Bosch took in the information but found himself disagreeing with the conclusions of th
e local police. The painting seemed targeted, not something that was grabbed in a random burglary of opportunity. “Nothing else was taken?” he asked.
“No. I mean, nothing that I’ve noticed missing.”
“Where do you leave your car keys and your purse on a regular day of work?”
“Well, the keys are in the purse and sometimes I leave it upstairs, sometimes in the kitchen. It all depends.”
“Do you take it with you to the studio?”
“No, almost never. I don’t need it. I don’t even take my cell phone to the studio.”
“And it wasn’t taken or touched.”
“No, only the painting.”
Bosch thought about that for a moment.
“Do you want to sit down, Harry?” Jasmine asked. “Or . . .”
“I want to see the backyard,” he said. “And the studio.”
Jasmine led the way. They walked down a hallway and through a kitchen to a back door. Outside, there was a stone path across a lush green lawn to a wooden staircase leading to the studio over the garage. Bosch paused and took in the yard. It was perfectly manicured and protected by a six-foot wall that ran the length of the property and connected to the walls of the garage. Bosch remembered that the garage was accessed by the alley behind it.

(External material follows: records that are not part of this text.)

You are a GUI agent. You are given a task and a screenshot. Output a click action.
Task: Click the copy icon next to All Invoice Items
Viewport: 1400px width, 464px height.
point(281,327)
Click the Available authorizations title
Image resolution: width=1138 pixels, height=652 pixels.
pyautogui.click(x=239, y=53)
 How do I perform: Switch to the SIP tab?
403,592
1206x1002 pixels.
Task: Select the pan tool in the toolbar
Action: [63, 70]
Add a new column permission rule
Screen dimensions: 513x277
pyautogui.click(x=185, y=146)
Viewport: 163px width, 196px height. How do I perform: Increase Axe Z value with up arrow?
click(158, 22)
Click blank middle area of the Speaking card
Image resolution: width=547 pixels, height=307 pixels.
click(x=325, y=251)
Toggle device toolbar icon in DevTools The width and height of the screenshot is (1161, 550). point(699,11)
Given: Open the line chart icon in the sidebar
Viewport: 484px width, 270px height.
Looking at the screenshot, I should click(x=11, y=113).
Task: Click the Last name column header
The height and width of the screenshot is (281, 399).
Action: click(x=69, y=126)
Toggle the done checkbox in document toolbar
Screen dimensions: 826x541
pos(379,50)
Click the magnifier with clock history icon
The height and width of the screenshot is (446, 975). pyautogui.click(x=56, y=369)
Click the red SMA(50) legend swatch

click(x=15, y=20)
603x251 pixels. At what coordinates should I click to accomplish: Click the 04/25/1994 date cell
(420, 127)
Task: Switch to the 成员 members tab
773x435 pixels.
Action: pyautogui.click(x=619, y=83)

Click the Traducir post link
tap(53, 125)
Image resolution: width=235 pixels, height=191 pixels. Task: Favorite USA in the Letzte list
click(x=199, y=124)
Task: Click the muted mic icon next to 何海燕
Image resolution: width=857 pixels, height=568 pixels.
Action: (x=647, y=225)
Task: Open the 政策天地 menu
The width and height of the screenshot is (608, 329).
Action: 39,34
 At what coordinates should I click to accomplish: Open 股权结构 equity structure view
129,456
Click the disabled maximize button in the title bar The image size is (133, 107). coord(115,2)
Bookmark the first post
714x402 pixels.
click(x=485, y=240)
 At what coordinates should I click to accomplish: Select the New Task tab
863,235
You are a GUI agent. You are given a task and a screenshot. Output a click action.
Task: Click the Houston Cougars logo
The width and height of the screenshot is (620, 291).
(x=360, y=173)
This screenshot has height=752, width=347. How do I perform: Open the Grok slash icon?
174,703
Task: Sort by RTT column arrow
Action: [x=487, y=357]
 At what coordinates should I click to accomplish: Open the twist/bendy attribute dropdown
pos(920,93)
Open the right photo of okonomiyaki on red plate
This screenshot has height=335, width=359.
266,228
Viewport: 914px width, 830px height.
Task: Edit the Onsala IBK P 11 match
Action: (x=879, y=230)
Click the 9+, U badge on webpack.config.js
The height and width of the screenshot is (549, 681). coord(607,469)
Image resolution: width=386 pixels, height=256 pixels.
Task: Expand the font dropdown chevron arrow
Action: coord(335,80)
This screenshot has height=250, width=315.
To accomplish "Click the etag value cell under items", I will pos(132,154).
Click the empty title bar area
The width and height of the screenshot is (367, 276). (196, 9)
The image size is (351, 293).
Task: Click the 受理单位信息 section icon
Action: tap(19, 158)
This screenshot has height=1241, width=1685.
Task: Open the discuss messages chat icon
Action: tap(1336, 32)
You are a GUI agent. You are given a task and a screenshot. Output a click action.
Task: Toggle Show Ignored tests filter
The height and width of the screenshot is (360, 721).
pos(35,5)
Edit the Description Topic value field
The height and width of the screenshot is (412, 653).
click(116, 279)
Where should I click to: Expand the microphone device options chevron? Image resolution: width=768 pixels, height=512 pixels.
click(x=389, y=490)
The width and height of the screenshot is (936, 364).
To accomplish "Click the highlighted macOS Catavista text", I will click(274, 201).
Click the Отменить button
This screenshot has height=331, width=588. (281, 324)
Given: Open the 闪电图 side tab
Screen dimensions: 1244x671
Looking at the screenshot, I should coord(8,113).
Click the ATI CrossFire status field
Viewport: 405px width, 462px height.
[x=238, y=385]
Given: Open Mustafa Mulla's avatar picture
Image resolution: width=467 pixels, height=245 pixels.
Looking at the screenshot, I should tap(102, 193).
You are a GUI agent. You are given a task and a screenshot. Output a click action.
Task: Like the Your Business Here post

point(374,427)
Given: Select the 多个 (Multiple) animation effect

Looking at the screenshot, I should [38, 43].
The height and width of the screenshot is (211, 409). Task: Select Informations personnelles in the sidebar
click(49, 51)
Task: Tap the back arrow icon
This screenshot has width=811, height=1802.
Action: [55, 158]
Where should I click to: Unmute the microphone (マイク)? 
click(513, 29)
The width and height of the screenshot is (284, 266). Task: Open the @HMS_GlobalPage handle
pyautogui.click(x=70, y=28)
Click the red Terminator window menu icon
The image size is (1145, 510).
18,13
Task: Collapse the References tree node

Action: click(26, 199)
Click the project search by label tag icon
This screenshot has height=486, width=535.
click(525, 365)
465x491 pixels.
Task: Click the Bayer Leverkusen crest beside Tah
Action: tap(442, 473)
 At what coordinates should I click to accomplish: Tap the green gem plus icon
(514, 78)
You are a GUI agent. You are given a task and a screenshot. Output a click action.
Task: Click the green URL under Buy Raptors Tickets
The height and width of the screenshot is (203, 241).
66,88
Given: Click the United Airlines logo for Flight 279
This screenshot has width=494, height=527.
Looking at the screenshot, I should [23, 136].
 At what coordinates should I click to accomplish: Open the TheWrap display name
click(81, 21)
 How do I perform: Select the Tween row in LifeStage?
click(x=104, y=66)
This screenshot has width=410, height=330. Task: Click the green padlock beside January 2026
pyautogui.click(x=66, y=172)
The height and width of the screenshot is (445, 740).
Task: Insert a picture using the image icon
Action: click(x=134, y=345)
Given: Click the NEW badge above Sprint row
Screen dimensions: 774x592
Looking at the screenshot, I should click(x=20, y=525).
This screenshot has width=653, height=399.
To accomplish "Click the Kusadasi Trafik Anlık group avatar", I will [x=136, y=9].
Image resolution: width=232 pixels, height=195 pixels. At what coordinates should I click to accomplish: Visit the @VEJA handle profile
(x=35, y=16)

He stepped over to a wooden gate set in the wall. It had a flip latch located about six inches from the top on the inside of the door. Anybody who stood at least five and a half feet could easily reach over, flip the latch, and allow themselves entry. Besides that, the wall itself would be easy enough to scale. The security measures protecting the backyard were deterrents to entry, not denials.
“Let’s go up,” he said.
Once again Jasmine led the way. Bosch took the steps to the studio slowly, his knees extra sore from being cramped in the airline seat for the five-hour flight.
The place where Jasmine painted was much as Bosch remembered it. An apartment living room converted into an artist’s studio. With a workbench—Jasmine stretched her own canvas—and paint and brush station on the right, and her easel and painting area at the far end of the room where there were windows that allowed the morning light to hit the surface she was painting. There was a work underway on the easel. It was in the sketch stage and was clearly going to be a portrait of a child—a girl with dark circles under her eyes. Bosch recognized Jasmine as a child.